The stuff he and Noah used to get up to. He shakes his head, looking at the older reflection of himself with a slight nick on his chin. Bending forward, he splashes warm water over his face and dries it off with a hand towel. Gazing into the mirror again, his face already drained by exhaustion. Tired of life. Too much of a battle. During the last few years Lucas has ghost-walked through a zombie life. When had he last enjoyed a good time?
On Saturday night he met Noah for a drink after work. They always sat on the same bar stools at the end of the deep curved polished bar counter. Lucas clutched a beer, amused by Noah doing a show and tell enactment of a client’s stupidity. Moments after they both guffawed, Lucas looked serious.
‘I need to rob a bank,’ Lucas jokes, taking another gulp of his ice-cold beer.
Noah nods. ‘You and me both. Or come up with some amazing new phone app.’
‘With code to measure your beer consumption?’
‘Yeah, I guess most great apps are already on sale. But a quirky, fun app could work. It could warn you when you’ve had too much to drink.’
‘Um. I never get drunk.’
‘That’s your problem. Why don’t you break out more, Lucas? You keep promising to take me fishing, but it never happens.’
Lucas exhales. ‘Yeah I’m useless.’
‘Only if we don’t catch any fish.’
Lucas grins. ‘OK, I get it.
‘Something wrong, Bud?’
‘Nah… Well, it’s Ella.’ Lucas sighs. ‘She’s off. You know how she gets. Bored with life like me, I guess.’

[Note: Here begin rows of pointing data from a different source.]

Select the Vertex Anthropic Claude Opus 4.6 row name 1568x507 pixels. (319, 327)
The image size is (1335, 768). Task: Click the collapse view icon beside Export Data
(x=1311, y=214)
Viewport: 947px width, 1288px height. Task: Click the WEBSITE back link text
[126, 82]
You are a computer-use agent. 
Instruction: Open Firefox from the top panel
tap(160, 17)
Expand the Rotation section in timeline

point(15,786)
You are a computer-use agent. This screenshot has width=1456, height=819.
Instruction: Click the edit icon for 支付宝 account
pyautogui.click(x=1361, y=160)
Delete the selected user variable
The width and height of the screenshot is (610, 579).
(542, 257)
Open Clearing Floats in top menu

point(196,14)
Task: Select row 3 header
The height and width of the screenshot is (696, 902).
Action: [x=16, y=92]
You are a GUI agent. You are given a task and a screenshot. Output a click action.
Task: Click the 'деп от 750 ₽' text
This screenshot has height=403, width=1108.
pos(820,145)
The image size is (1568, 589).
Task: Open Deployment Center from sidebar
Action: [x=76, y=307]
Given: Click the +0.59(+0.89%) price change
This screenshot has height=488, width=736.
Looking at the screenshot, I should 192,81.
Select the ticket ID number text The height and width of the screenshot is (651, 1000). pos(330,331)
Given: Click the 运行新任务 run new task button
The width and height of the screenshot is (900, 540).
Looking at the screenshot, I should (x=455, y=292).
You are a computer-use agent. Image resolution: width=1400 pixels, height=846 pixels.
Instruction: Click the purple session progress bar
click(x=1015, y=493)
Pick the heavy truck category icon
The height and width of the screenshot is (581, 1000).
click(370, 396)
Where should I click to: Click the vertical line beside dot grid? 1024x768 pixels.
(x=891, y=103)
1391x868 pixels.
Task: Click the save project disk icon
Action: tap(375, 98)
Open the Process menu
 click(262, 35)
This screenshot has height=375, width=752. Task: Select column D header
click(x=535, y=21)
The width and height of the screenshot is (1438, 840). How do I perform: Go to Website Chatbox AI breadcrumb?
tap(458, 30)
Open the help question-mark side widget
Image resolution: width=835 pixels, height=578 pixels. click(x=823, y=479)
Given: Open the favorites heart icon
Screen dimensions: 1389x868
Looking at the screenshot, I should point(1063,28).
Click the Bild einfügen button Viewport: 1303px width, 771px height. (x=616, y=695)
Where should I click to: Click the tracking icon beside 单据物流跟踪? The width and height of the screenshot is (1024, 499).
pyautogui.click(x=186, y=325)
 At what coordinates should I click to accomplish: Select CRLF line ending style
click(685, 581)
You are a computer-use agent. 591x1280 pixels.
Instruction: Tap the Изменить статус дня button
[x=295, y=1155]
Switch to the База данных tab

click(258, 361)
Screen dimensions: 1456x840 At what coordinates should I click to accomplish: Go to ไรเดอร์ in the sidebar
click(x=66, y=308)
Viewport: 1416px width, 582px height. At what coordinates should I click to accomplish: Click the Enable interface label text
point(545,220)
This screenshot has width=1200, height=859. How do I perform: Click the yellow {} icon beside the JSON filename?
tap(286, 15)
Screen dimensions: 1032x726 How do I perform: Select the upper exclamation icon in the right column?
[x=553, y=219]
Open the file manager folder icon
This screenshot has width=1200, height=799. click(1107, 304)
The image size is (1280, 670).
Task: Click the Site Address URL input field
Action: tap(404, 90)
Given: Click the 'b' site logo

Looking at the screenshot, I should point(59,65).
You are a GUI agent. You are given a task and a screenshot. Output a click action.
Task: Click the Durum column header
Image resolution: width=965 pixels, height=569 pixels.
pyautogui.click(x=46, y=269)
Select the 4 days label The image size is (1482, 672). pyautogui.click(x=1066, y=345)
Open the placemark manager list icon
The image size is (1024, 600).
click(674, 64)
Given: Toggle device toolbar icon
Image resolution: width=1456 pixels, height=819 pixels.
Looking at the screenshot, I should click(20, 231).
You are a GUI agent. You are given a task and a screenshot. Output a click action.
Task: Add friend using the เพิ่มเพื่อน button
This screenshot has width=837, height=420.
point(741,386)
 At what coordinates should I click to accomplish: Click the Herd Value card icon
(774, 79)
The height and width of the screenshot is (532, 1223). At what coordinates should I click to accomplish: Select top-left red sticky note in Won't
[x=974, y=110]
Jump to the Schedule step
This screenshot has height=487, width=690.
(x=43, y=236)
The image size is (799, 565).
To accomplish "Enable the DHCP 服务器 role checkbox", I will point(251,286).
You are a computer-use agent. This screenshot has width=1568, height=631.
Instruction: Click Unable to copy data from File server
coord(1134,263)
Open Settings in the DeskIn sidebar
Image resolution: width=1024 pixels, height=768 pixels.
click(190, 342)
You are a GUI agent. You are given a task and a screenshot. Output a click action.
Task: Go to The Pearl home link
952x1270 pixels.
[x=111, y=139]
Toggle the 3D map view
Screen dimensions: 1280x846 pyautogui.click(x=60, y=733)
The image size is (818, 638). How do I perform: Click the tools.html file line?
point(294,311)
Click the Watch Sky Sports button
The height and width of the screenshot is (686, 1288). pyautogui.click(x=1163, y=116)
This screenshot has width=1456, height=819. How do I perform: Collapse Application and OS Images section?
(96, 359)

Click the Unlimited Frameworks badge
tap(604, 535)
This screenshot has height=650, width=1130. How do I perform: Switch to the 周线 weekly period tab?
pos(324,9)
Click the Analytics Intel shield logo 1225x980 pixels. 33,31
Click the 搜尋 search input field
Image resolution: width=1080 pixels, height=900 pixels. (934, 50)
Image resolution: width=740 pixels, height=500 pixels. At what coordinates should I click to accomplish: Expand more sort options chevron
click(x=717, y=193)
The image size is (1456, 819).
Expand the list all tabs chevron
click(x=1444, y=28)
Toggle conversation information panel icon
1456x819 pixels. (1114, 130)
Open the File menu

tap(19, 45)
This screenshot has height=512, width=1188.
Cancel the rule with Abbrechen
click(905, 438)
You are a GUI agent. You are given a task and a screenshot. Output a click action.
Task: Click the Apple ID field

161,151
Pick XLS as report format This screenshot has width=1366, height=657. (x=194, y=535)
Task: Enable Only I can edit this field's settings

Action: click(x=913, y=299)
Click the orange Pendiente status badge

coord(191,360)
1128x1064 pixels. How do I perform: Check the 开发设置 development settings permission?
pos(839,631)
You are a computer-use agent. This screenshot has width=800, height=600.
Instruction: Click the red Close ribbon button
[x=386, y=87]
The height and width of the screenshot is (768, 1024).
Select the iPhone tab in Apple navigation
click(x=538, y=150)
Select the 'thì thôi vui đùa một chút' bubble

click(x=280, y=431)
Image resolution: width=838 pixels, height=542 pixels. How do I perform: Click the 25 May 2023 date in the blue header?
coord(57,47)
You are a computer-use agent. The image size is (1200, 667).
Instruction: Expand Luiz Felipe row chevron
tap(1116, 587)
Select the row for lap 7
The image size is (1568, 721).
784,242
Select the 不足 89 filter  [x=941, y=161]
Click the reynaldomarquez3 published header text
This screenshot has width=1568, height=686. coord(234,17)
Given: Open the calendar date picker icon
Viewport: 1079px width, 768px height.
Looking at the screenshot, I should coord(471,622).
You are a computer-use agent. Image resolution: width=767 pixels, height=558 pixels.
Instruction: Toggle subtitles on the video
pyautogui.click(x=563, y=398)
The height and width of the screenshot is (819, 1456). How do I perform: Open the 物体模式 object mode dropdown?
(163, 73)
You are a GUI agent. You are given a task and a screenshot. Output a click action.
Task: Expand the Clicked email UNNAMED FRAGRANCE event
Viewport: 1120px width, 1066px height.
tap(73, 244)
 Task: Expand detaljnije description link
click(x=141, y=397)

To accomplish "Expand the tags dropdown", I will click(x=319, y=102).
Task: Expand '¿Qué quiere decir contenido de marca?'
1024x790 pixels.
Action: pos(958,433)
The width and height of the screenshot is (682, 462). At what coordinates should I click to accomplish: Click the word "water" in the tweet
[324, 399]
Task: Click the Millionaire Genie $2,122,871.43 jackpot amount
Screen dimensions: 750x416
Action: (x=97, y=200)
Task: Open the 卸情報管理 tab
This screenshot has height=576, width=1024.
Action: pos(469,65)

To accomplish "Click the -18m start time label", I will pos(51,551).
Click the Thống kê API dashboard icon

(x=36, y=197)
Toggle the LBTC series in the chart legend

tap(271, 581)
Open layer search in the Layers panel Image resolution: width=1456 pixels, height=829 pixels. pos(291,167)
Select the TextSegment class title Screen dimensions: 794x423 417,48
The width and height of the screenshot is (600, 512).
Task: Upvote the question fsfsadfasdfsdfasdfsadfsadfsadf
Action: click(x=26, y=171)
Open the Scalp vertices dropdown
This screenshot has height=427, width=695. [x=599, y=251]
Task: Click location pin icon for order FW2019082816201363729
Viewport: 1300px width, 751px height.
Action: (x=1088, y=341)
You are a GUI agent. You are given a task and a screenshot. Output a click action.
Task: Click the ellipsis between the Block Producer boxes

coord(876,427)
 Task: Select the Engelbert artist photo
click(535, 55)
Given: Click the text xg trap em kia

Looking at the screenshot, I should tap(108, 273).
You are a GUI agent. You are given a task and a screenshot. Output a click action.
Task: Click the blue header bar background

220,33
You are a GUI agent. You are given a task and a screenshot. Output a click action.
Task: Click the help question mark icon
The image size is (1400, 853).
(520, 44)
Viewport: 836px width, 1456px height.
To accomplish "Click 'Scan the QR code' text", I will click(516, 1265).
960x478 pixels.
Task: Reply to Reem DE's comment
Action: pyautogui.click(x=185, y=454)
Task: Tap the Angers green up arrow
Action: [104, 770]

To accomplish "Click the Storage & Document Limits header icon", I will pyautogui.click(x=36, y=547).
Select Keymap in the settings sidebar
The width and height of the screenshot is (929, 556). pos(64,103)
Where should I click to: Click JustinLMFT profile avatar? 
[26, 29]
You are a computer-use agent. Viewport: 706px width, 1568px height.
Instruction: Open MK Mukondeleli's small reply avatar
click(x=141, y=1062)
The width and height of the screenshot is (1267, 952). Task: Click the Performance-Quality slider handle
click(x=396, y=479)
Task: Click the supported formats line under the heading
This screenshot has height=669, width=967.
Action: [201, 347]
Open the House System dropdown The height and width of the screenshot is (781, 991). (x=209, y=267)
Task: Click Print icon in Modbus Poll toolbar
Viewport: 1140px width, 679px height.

‘I hear you.’ Noah frowns, taking another sip, uneasy about Ella. A wave of guilt passes through him as he glances down at his cell phone.
‘Need to go?’ Lucas asks.
‘Yeah, I promised Emma I’d pick up the dry cleaning on the way home.’
Lucas snorts. ‘Well trained, Bud. Domesticity incarnate,’ he says. ‘Hey, I thought Emma is staying with her mom this weekend?’
Lucas frowns, watching his friend closely. What’s the expression on Noah’s face? Confusion or concern? Is he uneasy? Hard to tell.
‘Oh yeah, that’s right,’ Noah says. ‘I forgot. Still, Emma expects the clothes to be at the house when she gets home on Sunday. Don’t ask me why it’s a matter of life and death.’
Shaking his head, Lucas’s sense of unease has heightened over recent weeks. Something is out of step. He regards Noah closely as he swallows the last of his beer and stands up. ‘I’ll get these, he says, plunging his right hand into his wallet and withdrawing his credit card.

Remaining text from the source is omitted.